**Passage shown:**

■ ■ ■ ■ ■

There are several levels to writing, as for anything else.
It can be a professional skill, for example, that you use to earn a living and survive the elements. I did it for twenty-two years as a technical writer producing user manuals. Met great people, fed my family, and did public good along the way. Nothing to regret there.
There is then the middle level where, as an ambitious would-be writer, you are lunging straight for the rewards (money and fame) and sniffing the air like a wolf searching for its prey.
The third level is when you realize fame and fortune and adoring masses of readers are not yours to be. That’s when you either fall back onto the second level of hoping and waiting… or you charge ahead with more fire than ever and start to write only for yourself.
On the first level there is no comparing yourself with the other writers. There’s no need to flatter yourself for a cause that doesn't exist.
On the second level all you do is comparing yourself with the other writers and burning with indignation and envy.
But on the third level, you again relax back to not comparing yourself with anyone else, this time for a destination that cuts to the bone.
They say the goal of life is to find yourself.
Not true, since the Self is not an object that you can find like a pair of lost socks.

■ ■ ■ ■ ■

**Dataset excerpts:**
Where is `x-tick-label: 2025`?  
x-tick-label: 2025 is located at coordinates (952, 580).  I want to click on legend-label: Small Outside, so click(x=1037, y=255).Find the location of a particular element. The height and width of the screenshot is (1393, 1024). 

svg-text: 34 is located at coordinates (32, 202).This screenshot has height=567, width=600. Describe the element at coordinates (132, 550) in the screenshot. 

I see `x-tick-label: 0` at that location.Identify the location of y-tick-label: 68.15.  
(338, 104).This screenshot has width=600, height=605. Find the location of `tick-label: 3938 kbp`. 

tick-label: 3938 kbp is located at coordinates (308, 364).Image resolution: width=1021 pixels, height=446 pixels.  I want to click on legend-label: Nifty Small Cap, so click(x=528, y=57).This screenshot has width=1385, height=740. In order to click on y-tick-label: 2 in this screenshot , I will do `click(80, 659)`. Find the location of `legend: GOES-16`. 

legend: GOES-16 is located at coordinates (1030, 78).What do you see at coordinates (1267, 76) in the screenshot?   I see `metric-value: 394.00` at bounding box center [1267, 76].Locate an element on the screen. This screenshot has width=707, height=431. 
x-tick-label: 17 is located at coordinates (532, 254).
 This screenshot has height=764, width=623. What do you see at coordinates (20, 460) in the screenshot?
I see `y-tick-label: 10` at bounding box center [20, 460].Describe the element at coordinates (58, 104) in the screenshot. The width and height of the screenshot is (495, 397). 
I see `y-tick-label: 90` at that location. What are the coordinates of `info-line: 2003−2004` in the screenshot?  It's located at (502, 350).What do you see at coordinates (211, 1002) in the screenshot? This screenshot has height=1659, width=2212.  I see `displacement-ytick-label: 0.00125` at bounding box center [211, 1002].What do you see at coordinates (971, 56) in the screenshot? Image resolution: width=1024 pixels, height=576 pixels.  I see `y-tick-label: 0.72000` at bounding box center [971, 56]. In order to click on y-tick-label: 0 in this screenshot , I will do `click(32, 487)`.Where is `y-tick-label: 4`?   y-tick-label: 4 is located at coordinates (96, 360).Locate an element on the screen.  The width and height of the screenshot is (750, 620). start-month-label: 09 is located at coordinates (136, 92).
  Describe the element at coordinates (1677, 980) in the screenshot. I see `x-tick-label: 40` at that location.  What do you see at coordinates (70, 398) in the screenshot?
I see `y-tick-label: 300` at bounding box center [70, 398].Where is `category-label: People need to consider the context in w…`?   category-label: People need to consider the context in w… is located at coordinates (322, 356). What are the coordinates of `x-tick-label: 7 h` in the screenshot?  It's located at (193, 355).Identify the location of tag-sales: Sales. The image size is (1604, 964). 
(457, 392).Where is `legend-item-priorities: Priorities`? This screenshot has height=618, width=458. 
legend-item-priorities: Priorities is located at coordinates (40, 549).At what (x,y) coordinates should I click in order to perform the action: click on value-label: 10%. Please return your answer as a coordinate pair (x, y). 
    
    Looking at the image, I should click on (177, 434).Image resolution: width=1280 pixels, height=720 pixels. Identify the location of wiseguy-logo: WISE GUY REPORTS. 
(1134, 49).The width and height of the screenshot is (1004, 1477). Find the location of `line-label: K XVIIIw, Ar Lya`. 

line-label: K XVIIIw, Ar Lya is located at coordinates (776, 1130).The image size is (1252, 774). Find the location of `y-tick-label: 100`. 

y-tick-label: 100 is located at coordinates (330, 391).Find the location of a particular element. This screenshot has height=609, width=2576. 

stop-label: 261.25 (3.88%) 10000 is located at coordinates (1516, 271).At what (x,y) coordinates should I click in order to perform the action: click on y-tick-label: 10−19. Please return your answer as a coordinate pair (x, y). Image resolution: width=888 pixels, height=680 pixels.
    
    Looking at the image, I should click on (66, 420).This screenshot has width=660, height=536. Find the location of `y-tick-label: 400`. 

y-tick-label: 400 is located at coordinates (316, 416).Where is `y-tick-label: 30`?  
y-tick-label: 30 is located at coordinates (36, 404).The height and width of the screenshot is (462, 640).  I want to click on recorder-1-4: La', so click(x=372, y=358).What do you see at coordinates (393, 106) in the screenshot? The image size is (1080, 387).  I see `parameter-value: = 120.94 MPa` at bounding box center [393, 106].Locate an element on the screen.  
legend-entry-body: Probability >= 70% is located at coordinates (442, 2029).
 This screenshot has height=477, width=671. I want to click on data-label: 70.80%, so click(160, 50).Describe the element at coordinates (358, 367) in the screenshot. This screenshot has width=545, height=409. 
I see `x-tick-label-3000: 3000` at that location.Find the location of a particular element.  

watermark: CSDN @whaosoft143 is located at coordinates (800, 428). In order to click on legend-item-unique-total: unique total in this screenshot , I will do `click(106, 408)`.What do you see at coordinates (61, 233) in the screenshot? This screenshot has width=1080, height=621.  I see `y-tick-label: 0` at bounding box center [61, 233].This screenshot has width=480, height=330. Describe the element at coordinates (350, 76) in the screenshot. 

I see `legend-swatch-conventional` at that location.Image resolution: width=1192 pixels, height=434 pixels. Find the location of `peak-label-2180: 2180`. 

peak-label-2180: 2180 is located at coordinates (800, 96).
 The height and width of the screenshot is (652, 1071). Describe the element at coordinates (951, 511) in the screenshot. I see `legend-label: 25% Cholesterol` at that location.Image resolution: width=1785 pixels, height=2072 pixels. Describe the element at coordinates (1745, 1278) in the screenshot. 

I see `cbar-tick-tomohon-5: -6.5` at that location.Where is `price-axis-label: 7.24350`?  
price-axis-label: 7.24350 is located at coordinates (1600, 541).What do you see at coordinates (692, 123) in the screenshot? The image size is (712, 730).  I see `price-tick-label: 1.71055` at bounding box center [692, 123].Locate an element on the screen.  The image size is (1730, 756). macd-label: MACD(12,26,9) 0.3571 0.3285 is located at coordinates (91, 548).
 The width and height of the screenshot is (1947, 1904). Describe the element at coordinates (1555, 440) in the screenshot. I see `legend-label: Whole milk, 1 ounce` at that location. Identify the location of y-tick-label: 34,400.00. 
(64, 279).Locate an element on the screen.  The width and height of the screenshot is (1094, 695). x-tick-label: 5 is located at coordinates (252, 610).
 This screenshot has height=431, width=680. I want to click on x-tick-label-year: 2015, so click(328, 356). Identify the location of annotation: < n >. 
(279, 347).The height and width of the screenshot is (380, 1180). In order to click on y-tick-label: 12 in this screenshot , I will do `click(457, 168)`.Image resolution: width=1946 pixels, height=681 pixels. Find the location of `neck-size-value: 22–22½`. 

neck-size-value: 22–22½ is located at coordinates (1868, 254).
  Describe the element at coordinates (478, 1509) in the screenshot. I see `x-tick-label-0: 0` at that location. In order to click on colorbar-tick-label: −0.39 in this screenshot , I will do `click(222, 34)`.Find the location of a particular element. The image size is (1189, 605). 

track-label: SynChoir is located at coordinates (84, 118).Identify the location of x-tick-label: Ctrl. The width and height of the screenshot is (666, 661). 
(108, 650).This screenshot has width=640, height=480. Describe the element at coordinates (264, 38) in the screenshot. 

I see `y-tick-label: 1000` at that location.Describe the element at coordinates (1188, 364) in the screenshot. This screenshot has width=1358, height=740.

■ ■ ■ ■ ■

**Job item:** Condense the paragraph that begins "The third level is when" from the passage on levels of writing into one sentence that keeps its main facts.

**Expected answer:** At the third level, once you accept that fame, fortune and adoring readers won't be yours, you either slide back to the second level's hoping and waiting or push ahead with more fire than ever and write only for yourself.